Well, I know many people who do that, and it’s not ‘gimme’ in quite many countries. I lived in Austria and Germany (I’m from one of the Scandinavian countries myself), and this is done there, and not for ‘gimme’. It’s not money in that sense, a single penny is enough. It’s the act that matters. It’s not a wedding shower, as those are not really done in Europe. In my culture, for example, hosting a party for gifts, when it’s not a birthday, be it for a wedding or a baby or whatever, is considered a massive ‘gimme’. Few people here have bought into that american custom, but mostly they are seen as somewhat tacky and ‘gimme’. Personally, like Pat right above me, I think all forms of showers are remarkably tacky, and way more offensive than asking for pennies for lollypops for fun. To me it’s a gift-grabbing thing, and just feels weird. That does not mean I will judge all americans for their custom to have such parties. It’s a cultural thing, and should be treated as such.

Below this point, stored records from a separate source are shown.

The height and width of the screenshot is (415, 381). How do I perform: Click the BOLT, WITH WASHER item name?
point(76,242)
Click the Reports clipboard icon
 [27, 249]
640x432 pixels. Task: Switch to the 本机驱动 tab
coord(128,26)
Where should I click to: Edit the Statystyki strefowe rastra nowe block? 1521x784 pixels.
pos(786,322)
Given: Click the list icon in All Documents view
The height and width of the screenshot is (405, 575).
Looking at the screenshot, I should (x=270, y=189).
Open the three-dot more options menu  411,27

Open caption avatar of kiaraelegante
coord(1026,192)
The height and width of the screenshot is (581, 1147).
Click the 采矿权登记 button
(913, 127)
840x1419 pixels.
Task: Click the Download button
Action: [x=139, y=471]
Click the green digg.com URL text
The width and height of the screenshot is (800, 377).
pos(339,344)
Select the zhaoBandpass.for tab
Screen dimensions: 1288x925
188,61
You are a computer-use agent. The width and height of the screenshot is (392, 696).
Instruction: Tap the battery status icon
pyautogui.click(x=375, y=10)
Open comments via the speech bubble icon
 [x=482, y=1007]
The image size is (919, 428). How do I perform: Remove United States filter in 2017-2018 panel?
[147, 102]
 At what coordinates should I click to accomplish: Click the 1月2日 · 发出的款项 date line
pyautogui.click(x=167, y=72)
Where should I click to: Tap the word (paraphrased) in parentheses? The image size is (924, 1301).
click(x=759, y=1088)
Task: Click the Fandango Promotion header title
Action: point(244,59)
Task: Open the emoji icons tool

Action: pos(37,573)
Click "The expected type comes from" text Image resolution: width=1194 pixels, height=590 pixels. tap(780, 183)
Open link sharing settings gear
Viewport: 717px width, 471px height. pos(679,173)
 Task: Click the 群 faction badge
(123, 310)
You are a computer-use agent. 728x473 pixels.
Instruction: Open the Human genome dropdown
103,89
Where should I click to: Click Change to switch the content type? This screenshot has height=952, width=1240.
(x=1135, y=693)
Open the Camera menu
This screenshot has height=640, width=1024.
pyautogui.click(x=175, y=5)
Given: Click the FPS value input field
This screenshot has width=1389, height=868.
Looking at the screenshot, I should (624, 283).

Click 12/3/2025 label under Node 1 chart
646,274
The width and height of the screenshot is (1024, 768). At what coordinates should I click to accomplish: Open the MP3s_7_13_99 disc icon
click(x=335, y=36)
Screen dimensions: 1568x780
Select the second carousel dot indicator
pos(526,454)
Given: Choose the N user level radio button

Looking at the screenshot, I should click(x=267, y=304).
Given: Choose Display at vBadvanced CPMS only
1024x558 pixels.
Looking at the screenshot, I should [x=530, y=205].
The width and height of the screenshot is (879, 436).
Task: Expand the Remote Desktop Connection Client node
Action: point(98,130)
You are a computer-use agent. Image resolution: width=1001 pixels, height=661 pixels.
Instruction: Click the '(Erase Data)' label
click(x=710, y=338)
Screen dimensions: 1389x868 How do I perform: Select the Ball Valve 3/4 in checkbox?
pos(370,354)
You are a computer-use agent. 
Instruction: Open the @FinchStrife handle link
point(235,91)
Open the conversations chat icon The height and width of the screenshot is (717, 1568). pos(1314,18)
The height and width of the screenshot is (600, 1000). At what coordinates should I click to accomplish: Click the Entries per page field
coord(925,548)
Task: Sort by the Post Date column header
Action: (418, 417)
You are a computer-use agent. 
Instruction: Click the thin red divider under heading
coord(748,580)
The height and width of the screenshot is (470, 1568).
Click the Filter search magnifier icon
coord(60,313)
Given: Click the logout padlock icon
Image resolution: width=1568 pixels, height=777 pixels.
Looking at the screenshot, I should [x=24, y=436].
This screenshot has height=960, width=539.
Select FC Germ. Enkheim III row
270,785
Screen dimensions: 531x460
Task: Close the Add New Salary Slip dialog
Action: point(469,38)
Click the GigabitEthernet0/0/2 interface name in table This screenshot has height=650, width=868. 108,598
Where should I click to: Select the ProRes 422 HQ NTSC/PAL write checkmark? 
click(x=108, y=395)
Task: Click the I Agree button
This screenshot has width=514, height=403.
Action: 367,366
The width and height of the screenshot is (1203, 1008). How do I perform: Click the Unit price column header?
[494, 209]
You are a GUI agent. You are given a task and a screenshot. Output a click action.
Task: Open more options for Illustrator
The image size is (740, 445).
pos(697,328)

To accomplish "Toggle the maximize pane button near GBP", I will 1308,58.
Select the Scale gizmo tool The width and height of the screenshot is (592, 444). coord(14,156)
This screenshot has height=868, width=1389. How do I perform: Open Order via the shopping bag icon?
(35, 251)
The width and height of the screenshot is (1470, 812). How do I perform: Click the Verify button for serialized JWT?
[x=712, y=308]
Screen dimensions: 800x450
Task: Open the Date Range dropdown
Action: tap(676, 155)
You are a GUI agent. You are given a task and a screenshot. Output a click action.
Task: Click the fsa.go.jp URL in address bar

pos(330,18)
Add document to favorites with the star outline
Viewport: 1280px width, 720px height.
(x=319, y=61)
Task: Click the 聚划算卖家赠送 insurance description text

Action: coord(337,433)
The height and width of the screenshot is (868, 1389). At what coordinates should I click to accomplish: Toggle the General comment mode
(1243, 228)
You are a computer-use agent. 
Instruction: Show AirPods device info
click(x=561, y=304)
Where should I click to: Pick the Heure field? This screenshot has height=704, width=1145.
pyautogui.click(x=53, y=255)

What you saw likely was a part of a bachelorette / hen night (or, in my language ‘The Bride-Goose outing/ Geese Night). Often it’s twenty to fifty eurocent for a treat. It’s meant to be fun. I remember one time when I was out with my friends and a young man walks in with a sign saying ‘Kisses for sale, gentlemen 1 Euro, ladies 2 Euros’ with his bachelor crew. A friend og mine (A guy, with great sense of humour) asks one of the girls in the crew for her lipstick, we pass it around, go give the guy a 10 Euro bill, and then all kissed his cheeks and forhead until he was covered with kisses, much to his and his entourage’s amusement. It’s for fun, it’s for the hilarity and joking around.

Honestly I feel it’s somewhat judgemental to be in a foreign country and just label something you didn’t fully understand, or even tried to understand, as a ‘gimme!’. You applied your own cultural values to their culture. I suggest you ask a local what is going on next time before you decide they’re worthy of etiquette hell.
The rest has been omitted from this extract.